Question

Verify the identity.$$\cos ^{2} \frac{\theta}{2}=\frac{\sec \theta+1}{2 \sec \theta}$$

Answer

**step1** Understanding the Problem

We are asked to verify a mathematical identity. This means we need to show that the expression on the left side of the equal sign is equivalent to the expression on the right side of the equal sign for all valid values of $$\theta$$. The identity we need to verify is:
$$\cos ^{2} \frac{\theta}{2}=\frac{\sec \theta+1}{2 \sec \theta}$$

**step2** Simplifying the Left Side of the Identity

The left side of the identity is $$\cos ^{2} \frac{\theta}{2}$$.
We use a fundamental trigonometric relationship known as the half-angle identity for cosine. This identity states that for any angle $$x$$, $$\cos^2 x = \frac{1 + \cos(2x)}{2}$$.
In our case, the angle $$x$$ is $$\frac{\theta}{2}$$.
So, $$2x$$ will be $$2 \times \frac{\theta}{2}$$, which simplifies to $$\theta$$.
Applying the half-angle identity, we can rewrite the left side as:
$$\cos ^{2} \frac{\theta}{2} = \frac{1 + \cos \theta}{2}$$

**step3** Simplifying the Right Side of the Identity - Part 1: Replacing Secant

The right side of the identity is $$\frac{\sec \theta+1}{2 \sec \theta}$$.
We know that the secant function, $$\sec \theta$$, is the reciprocal of the cosine function, $$\cos \theta$$. This means $$\sec \theta = \frac{1}{\cos \theta}$$.
We will substitute $$\frac{1}{\cos \theta}$$ for every instance of $$\sec \theta$$ in the right side expression.
The numerator becomes: $$\frac{1}{\cos \theta} + 1$$
The denominator becomes: $$2 \times \frac{1}{\cos \theta}$$

**step4** Simplifying the Right Side of the Identity - Part 2: Combining Terms in the Numerator

Let's simplify the numerator: $$\frac{1}{\cos \theta} + 1$$.
To add these terms, we can think of the number $$1$$ as a fraction with $$\cos \theta$$ as its denominator, which is $$\frac{\cos \theta}{\cos \theta}$$.
So, the numerator becomes: $$\frac{1}{\cos \theta} + \frac{\cos \theta}{\cos \theta} = \frac{1 + \cos \theta}{\cos \theta}$$.
The denominator remains: $$\frac{2}{\cos \theta}$$.

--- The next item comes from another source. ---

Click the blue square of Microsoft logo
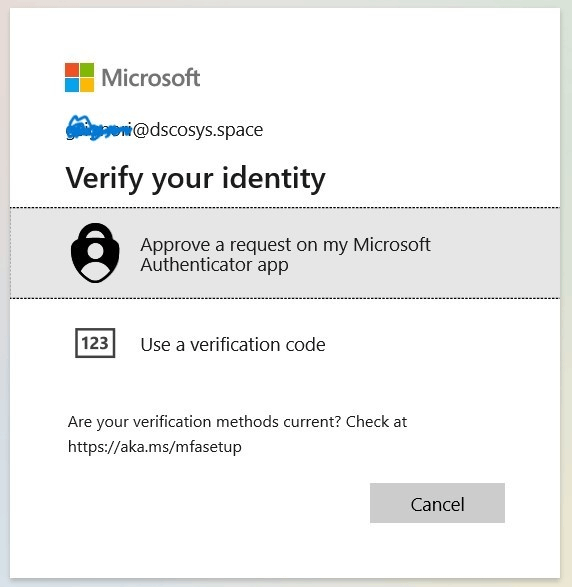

**step5** Simplifying the Right Side of the Identity - Part 3: Performing the Division

Now we have the simplified numerator divided by the simplified denominator:
$$ \frac{\text{Numerator}}{\text{Denominator}} = \frac{\frac{1 + \cos \theta}{\cos \theta}}{\frac{2}{\cos \theta}} $$
To divide one fraction by another, we multiply the top fraction by the reciprocal of the bottom fraction. The reciprocal of $$\frac{2}{\cos \theta}$$ is $$\frac{\cos \theta}{2}$$.
So, the expression becomes:
$$\frac{1 + \cos \theta}{\cos \theta} \times \frac{\cos \theta}{2}$$
We can see that $$\cos \theta$$ appears in both the numerator and the denominator, so they can be cancelled out.
This simplifies the right side to:
$$\frac{1 + \cos \theta}{2}$$

**step6** Comparing Both Sides of the Identity

From Step 2, we simplified the left side of the identity to $$\frac{1 + \cos \theta}{2}$$.
From Step 5, we simplified the right side of the identity to $$\frac{1 + \cos \theta}{2}$$.
Since both sides of the identity simplify to the exact same expression, $$\frac{1 + \cos \theta}{2}$$, the identity is verified as true.
Therefore, $$\cos ^{2} \frac{\theta}{2}=\frac{\sec \theta+1}{2 \sec \theta}$$ is a valid identity.